Re: [webkit-dev] MathML Refresh Heads up

2019-03-20 Thread Ryosuke Niwa
On Wed, Mar 20, 2019 at 10:42 AM Ryosuke Niwa  wrote:

>
> On Wed, Mar 20, 2019 at 5:57 AM Frédéric Wang  wrote:
>
>> On 16/03/2019 00:04, Ryosuke Niwa wrote:
>>
>> On Fri, Mar 15, 2019 at 3:33 PM Frédéric Wang  wrote:
>>
>>> Hi Ryosuke and Myles,
>>>
>>> Thank you for your reply. First, the exact thing about what will be in
>>> MathML Core is still open, people are welcome to join and participate to
>>> the MathML CG [1] or comment on the GitHub tracker [2].
>>>
>>> Our plan was also to remove features from WebKit but of course
>>> ultimately the consensus has to be made in the WebKit community (hence our
>>> heads up email).

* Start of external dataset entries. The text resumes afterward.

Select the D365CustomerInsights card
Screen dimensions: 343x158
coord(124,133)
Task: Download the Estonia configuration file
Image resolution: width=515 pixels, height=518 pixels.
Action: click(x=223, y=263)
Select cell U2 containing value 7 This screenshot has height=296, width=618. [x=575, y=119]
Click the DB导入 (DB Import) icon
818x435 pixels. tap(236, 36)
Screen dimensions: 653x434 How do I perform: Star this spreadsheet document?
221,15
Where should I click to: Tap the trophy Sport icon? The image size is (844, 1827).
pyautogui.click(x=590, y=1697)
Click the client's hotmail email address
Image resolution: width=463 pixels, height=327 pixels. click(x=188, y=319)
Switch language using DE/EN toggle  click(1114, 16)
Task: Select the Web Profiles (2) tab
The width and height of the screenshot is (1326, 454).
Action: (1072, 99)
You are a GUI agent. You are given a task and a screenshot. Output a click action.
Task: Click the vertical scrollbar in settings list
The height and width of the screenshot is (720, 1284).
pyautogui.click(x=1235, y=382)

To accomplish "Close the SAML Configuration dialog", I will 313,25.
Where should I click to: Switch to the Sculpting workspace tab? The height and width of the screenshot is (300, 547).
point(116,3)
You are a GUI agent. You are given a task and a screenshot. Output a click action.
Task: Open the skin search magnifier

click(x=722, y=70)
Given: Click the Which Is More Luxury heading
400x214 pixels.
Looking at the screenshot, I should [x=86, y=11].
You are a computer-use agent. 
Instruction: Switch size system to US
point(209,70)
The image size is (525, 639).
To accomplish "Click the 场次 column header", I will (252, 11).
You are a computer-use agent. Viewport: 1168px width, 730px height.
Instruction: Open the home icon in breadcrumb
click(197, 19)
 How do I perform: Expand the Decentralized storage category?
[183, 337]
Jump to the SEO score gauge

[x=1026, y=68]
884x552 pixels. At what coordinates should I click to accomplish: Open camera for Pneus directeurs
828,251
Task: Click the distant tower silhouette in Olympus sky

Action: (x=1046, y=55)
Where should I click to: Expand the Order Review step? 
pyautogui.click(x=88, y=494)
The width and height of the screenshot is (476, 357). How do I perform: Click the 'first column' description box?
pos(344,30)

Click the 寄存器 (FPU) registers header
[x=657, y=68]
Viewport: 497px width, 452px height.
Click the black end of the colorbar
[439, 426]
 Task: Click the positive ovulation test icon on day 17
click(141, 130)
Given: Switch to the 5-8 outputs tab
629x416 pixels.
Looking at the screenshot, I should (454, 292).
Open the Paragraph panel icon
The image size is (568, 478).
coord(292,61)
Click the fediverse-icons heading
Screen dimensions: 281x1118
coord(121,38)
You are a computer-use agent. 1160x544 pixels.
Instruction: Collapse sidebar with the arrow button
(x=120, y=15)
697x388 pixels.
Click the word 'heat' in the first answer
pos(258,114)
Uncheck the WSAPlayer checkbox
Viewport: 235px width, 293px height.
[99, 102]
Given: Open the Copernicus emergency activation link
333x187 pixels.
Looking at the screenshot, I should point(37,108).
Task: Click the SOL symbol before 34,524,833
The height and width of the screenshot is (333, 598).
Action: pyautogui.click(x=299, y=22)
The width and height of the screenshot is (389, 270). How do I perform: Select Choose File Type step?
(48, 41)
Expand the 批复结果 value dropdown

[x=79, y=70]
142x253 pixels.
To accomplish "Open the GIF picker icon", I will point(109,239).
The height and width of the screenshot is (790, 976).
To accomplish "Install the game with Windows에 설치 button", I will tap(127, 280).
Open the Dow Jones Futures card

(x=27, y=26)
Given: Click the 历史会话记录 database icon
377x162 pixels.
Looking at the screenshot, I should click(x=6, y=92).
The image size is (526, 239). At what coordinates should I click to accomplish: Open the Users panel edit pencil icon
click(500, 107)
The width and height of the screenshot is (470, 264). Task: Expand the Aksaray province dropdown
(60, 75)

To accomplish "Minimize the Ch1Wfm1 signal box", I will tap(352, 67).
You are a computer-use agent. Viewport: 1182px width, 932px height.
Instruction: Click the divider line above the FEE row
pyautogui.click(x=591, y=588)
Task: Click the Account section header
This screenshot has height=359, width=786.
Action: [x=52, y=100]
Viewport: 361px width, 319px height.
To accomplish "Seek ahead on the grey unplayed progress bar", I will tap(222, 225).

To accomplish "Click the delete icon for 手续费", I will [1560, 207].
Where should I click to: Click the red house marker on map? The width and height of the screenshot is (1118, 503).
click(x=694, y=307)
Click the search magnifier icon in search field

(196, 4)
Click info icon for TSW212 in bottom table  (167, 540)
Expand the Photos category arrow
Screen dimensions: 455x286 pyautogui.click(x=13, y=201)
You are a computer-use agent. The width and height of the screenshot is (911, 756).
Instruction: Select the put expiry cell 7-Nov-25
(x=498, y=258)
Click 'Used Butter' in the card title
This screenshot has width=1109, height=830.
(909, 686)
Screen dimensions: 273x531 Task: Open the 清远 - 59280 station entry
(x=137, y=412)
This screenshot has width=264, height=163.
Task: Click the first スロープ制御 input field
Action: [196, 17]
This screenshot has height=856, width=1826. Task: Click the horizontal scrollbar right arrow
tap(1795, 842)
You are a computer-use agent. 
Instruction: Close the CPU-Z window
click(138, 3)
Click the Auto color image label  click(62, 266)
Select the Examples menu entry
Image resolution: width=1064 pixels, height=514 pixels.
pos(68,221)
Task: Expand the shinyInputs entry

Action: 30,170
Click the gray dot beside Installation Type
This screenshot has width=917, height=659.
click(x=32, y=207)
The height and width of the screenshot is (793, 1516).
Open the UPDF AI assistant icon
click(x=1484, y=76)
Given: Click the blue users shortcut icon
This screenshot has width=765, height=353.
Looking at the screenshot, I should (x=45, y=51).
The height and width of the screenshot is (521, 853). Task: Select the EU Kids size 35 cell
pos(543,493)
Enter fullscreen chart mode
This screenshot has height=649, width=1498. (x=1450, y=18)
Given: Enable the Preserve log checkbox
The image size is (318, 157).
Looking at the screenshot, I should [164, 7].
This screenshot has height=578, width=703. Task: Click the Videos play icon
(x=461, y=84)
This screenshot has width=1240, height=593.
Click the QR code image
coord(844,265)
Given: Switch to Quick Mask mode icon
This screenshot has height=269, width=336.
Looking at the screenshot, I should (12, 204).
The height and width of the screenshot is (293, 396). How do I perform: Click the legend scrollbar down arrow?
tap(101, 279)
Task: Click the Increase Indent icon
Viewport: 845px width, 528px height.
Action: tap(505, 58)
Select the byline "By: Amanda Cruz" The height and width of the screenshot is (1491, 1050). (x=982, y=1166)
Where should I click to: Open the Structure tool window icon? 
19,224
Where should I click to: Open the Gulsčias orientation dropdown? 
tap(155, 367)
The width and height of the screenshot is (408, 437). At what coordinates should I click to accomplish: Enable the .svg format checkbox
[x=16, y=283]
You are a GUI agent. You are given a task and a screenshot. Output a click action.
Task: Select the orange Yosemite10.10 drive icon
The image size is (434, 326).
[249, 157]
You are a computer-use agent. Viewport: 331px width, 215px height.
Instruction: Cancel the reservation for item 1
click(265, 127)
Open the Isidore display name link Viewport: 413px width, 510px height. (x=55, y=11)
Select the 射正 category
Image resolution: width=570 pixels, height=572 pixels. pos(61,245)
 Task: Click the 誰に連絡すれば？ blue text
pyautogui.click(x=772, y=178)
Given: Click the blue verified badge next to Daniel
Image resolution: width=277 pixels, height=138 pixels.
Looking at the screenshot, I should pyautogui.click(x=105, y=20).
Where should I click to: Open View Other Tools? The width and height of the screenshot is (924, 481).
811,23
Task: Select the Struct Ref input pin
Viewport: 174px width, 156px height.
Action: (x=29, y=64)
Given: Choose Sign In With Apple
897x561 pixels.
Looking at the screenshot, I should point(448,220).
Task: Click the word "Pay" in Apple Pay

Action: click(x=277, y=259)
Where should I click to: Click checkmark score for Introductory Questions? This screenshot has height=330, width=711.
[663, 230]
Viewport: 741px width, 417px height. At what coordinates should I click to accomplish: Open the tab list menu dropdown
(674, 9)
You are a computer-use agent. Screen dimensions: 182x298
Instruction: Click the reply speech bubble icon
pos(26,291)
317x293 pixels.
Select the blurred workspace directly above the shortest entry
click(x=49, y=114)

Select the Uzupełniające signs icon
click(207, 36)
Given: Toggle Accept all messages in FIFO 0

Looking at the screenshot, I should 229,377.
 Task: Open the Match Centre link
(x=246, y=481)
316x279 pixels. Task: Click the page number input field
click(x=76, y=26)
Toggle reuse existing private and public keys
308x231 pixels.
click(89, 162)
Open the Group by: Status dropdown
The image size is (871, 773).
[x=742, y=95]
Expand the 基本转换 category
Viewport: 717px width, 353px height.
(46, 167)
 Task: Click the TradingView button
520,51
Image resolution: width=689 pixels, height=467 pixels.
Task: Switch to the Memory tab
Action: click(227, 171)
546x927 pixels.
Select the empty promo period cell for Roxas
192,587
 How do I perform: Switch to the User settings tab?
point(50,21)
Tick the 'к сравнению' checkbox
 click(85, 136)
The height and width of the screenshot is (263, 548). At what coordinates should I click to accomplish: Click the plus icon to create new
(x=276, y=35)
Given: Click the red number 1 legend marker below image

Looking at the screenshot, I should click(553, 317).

What do you suggest? Should we send "intent to remove" to
>>> this mailing list?
>>>
>>
>> Ultimately, we need some testing to ensure whatever iOS and macOS apps,
>> or websites that specifically target WebKit and Gecko that use MathML don't
>> get broken by those removals. Because there isn't an easy way to do that
>> right now, my suggestion is not remove any features for now.
>>
>> I agree on the goal but disagree on the suggestion. At minimum, we should
>> decide each case separately and try to collect some data before.
>>
> We can continue to agree to disagree on this point. But I strongly object
> to removing any features from MathML implementation of WebKit without
> having done comprehensive compatibility testing with various iOS and macOS
> apps that use MathML.
>
> Put it another way, what's the benefit of removing features in WebKit
>> before fixing other MathML bugs?
>>
>> This question sounds rhetorical, but basically this is already said in
>> the initial email: improve browser interoperability and reduce complexity
>> of current implementations Especially, at Igalia we are working on several
>> engines in parallel and it's much easier if the implementation logic and
>> set of WPT tests is consistent in order to compare the code, fix bugs and
>> implement new features.
>>
> Then the best way to achieve that will be implementing what WebKit and
> Gecko implement in Blink, not remove features from WebKit and Gecko.
>
>> Maintaining WebKits-specific features and tests would be an extra burden,
>> so it would be preferable to avoid it when possible.
>>
> I see why you'd prefer that but making one's job easier by breaking
> backwards compatibility with exiting apps and websites is not a good trade
> off.
>

I guess one way to satisfy your desire without breaking WebKit in iOS and
macOS would be to add a runtime feature flag which disables the parts of
MathML that's not a part of core MathML, and then only enable this feature
in your own port. That would allow you to have the same set of features
between your products without breaking our ports.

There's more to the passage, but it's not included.